Aqui, é interessante deixar pontuado a excelente direção de Tafdrup, que consegue causar pânico, desconforto e terror nas situações cotidianas mais normais. Um mérito que vem também do roteiro, coescrito com seu irmão, Mads. O desenvolvimento de seus personagens é primoroso: a dupla, enquanto molda a psiquê de cada um, para quem assiste, também se
utiliza da visão de mundo de cada cultura para desconstruí-los, de forma cruzada, oposta.

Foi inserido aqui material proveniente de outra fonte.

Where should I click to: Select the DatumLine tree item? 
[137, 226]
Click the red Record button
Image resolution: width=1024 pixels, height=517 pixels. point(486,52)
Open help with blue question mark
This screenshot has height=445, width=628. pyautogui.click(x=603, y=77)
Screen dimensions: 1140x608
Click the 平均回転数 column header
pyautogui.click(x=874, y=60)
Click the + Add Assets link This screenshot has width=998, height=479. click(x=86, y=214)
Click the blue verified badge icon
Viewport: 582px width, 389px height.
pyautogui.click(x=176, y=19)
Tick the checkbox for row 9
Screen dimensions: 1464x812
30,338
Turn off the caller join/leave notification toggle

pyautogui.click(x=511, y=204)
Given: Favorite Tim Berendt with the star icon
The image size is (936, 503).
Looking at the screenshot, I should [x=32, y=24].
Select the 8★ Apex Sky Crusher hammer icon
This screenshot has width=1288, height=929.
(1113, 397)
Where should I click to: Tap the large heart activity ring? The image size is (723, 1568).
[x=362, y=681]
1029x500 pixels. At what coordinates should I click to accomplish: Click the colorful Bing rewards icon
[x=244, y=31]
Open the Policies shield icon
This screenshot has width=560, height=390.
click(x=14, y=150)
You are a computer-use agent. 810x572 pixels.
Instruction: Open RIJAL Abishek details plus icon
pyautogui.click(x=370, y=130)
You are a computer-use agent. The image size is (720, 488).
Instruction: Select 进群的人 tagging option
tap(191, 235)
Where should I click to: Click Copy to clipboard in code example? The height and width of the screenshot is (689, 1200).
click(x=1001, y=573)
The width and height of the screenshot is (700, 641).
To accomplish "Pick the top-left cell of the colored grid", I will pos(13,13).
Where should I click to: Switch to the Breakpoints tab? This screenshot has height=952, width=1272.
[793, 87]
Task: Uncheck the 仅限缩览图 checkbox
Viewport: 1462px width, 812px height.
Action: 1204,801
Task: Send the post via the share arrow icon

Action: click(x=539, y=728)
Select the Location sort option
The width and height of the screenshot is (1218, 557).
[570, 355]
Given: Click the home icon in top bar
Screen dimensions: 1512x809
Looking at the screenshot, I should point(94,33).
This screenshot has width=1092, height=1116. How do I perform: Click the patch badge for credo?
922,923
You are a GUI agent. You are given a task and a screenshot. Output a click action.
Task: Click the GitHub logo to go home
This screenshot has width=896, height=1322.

E isto acontece desde a recepção da família, passando por momentos embaraçosos num bar, culminando momentos que destoam totalmente dos costumes dos visitantes.

Em nenhum momento a direção alivia na crítica social. O choque cultural nos deixa reféns da própria dupla de irmãos, no momento em que, inconscientemente, julgamos alguns exageros e até mesmo comportamentos omissos, geralmente partidos dos personagens
masculinos. O sentimento de que algo incomoda paira no ar a todo momento, mas esse incômodo só é percebido por quem simpatiza com a família dinamarquesa, que traz um comportamento mais próximo de ser chamado de “normal”. Com o tempo, o roteiro certeiro vai respondendo alguns questionamentos, por exemplo, o porquê de o casal não ir embora,
visto tamanho desconforto. E a resposta vem com mais construção psicológica e desconstrução social. Aliás, Louise personifica bem a sensação de quem assiste.

Assim como tudo deve existir um limite, sim, toda essa complexidade de ações e emoções culminam, num determinando momento, num afastamento da trama. A série de desventuras ocorridas até seu clímax, já seria suficiente para criar-se uma atitude e resolver de vez a situação conflitante. Mas, magicamente, o roteiro aposta numa falta de noção por parte de Bjorn que, a todo momento parece gostar e querer mais momentos desagradáveis, enquanto sua esposa, mesmo sem falar uma palavra, estampa no rosto o cansaço de tudo aquilo. Depois de uma lavagem de roupas sujas, entre os casais, tudo piora.

É quando os costumes e os estereótipos são postos em xeque pela inclusão de outro elemento, discutido no início, cessado e retomado: a misantropia ou antropofobia. O termo, que designa aversão à humanidade, de forma geral, ou limitada a algum aspecto (social, religioso, por exemplo), cresce bastante na segunda metade do longa. Porém, comportamentos de um misantropo, como superioridade para autopreservação, são encontrados em Bjorn e Louise, enquanto outros, como ironia e sarcasmo, são claramente
parte da psiquê do Patrick e da Karin. Talvez, a mensagem, neste nível de ótica, seja as doses do comportamento misantrópico em determinadas situações, independente da cultura, que um indivíduo externa, como escudo. Há ainda quem defenda que tais comportamentos não sejam desvios e, sim, estilos de vida. Porém, a defesa deste ponto de vista cai quando se chega ao ato final.

Tudo que foi preparado nos longos e, talvez, cansativos, atos iniciais, culminam num show de violência, difícil para pessoas mais sensíveis. Com direito a reviravoltas aos 45 do segundo tempo, Speak no Evil cumpre, com folga, o que prometera lá no início. Os atores estão ótimos, entregando muita dor e prazer na composição de cada camada de seus
personagens.

O cinema dinamarquês sempre teve um afinco pelo desconforto, principalmente em obras policiais. Speak no Evil não é exceção. É sim, um filme indigesto, mas, consegue explorar de forma admirável as camadas mais sombrias da mente humana, o quão suscetível e passivo
alguém pode ser quando tem seus valores confrontados por algo que deveria unir, em vez de separar, como a hospitalidade humana. Sem dúvidas, é uma das obras mais desafiadoras do ano. E quem não concordar, que atire a primeira pedra.